- Before starting, ensure you have Docker and Docker Compose installed.
- You can then run the following command to launch the Airflow environment :
docker-compose up
- After a few seconds to launch the Airflow webserver and scheduler, you can access the Airflow UI at the following address: http://localhost:8080.
- Credentials are specified in .env file (_AIRFLOW_WWW_USER_USERNAME & _AIRFLOW_WWW_USER_PASSWORD).
- To launch the DAG with the desired configuration, click on the Play button and then on "Trigger w/ config". This will open an editor with an empty dictionary. Next, simply create the "tasks" field as a list of tasks to be executed.
- The names of the 3 tasks are: "task_1", "task_2" and "task_3".
- For example {"tasks": ["task_1", "task_2"]} will only trigger the first 2 tasks, while {"tasks":["task_2"]} will only trigger the second.
- The exercise imposes a constraint of 3 tasks in the DAG. This is why the execution configuration is retrieved in each Task.

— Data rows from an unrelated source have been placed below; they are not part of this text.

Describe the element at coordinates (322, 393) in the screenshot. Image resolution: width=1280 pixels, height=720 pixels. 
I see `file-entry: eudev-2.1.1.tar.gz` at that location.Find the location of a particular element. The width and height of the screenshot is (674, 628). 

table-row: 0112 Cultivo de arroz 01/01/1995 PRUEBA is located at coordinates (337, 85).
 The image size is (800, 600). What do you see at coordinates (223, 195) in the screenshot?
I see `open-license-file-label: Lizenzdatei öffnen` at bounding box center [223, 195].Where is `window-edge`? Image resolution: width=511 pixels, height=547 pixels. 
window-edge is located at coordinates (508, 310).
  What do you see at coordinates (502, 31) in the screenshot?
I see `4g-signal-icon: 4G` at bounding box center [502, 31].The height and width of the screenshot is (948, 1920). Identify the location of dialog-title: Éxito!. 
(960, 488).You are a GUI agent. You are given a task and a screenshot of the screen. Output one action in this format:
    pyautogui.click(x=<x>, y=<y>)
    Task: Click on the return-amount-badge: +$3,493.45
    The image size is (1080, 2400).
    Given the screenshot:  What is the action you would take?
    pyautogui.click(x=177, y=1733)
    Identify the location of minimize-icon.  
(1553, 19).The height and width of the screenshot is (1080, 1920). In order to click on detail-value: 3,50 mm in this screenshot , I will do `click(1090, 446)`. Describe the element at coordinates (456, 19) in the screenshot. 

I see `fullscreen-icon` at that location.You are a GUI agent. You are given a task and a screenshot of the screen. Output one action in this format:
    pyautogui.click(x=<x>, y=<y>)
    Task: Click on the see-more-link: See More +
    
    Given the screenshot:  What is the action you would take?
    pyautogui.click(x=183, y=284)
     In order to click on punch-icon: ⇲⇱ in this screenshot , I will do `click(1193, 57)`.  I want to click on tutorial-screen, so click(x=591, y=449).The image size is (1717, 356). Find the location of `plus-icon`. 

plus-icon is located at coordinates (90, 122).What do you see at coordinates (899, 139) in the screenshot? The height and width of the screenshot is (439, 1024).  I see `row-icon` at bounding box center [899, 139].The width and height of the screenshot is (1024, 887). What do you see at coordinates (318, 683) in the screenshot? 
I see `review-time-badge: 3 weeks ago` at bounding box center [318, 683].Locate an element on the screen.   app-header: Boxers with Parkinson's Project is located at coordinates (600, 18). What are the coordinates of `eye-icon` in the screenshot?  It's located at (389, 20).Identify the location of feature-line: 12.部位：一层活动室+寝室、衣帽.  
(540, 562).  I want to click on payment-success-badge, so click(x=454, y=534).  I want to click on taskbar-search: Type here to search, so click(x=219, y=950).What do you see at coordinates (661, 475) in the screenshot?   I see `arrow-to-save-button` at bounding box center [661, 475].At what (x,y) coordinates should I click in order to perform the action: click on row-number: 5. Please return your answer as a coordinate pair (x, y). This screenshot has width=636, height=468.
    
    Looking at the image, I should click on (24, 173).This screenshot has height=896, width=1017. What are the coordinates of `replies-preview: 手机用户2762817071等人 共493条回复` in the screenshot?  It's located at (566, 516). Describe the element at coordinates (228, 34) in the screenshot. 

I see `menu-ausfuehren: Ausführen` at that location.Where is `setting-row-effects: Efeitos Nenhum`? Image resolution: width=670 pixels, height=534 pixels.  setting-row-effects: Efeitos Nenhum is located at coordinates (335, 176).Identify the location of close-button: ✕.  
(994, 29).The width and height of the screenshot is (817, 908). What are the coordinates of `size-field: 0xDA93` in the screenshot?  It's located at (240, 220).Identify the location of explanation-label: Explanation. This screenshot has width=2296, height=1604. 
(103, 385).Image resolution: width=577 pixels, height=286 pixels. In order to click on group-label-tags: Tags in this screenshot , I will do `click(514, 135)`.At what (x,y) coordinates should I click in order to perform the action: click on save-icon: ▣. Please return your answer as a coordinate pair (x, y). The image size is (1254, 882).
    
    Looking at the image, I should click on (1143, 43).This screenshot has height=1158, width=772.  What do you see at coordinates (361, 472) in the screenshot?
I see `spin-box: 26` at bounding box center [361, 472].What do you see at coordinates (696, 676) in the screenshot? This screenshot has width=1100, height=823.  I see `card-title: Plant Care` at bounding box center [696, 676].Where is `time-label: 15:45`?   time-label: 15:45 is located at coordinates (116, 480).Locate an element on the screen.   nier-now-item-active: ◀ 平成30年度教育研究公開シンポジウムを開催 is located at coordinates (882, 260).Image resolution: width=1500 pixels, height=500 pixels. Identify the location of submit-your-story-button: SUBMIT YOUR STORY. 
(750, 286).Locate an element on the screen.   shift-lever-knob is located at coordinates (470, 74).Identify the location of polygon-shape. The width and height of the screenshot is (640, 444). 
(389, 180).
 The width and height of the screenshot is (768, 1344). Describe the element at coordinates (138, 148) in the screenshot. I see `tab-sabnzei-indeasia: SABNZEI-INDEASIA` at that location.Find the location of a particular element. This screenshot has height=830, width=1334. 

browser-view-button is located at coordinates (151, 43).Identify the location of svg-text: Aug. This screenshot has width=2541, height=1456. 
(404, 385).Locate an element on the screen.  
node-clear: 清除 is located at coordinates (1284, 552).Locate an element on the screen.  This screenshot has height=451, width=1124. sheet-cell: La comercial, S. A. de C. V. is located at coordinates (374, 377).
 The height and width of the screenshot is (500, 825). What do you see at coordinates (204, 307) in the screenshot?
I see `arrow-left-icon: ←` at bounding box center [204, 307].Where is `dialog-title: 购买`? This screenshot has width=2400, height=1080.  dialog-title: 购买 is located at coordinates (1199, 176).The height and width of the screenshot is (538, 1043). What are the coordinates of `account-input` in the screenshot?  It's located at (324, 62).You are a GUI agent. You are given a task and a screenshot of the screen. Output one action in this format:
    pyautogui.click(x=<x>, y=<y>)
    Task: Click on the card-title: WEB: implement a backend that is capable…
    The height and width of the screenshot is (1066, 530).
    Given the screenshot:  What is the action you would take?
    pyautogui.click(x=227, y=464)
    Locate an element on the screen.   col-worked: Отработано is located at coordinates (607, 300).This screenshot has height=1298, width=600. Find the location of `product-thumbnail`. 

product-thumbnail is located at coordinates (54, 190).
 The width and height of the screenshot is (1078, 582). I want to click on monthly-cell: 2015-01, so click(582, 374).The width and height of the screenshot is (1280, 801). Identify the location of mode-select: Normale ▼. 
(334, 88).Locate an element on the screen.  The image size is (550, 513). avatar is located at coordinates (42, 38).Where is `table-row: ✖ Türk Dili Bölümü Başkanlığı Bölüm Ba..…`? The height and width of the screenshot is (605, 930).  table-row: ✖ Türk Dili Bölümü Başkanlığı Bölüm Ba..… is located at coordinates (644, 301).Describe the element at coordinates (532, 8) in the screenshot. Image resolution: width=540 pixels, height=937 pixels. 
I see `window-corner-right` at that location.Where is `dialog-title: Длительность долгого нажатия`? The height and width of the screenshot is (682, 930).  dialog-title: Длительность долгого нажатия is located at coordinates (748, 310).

- A logs folder is normally created in the main repository folder. This folder contains the history and various logs of DAGs executions. However, it is also possible to use the Airflow UI directly for greater simplicity.
- If the "tasks" field is not present, all tasks are skipped. This is also the case if the "tasks" field is present but is not a list.
- The choice of using a list containing the tasks to be executed was made for the sake of simplicity. A structure of the type {"tasks": {"task_1": true, "task_2": false, "task_3": true}} could also have been possible, provided that the parsing was correct and the potential new exceptions were handled properly.
- Operators are tested in isolation, taking into account the execution configuration.
Thank you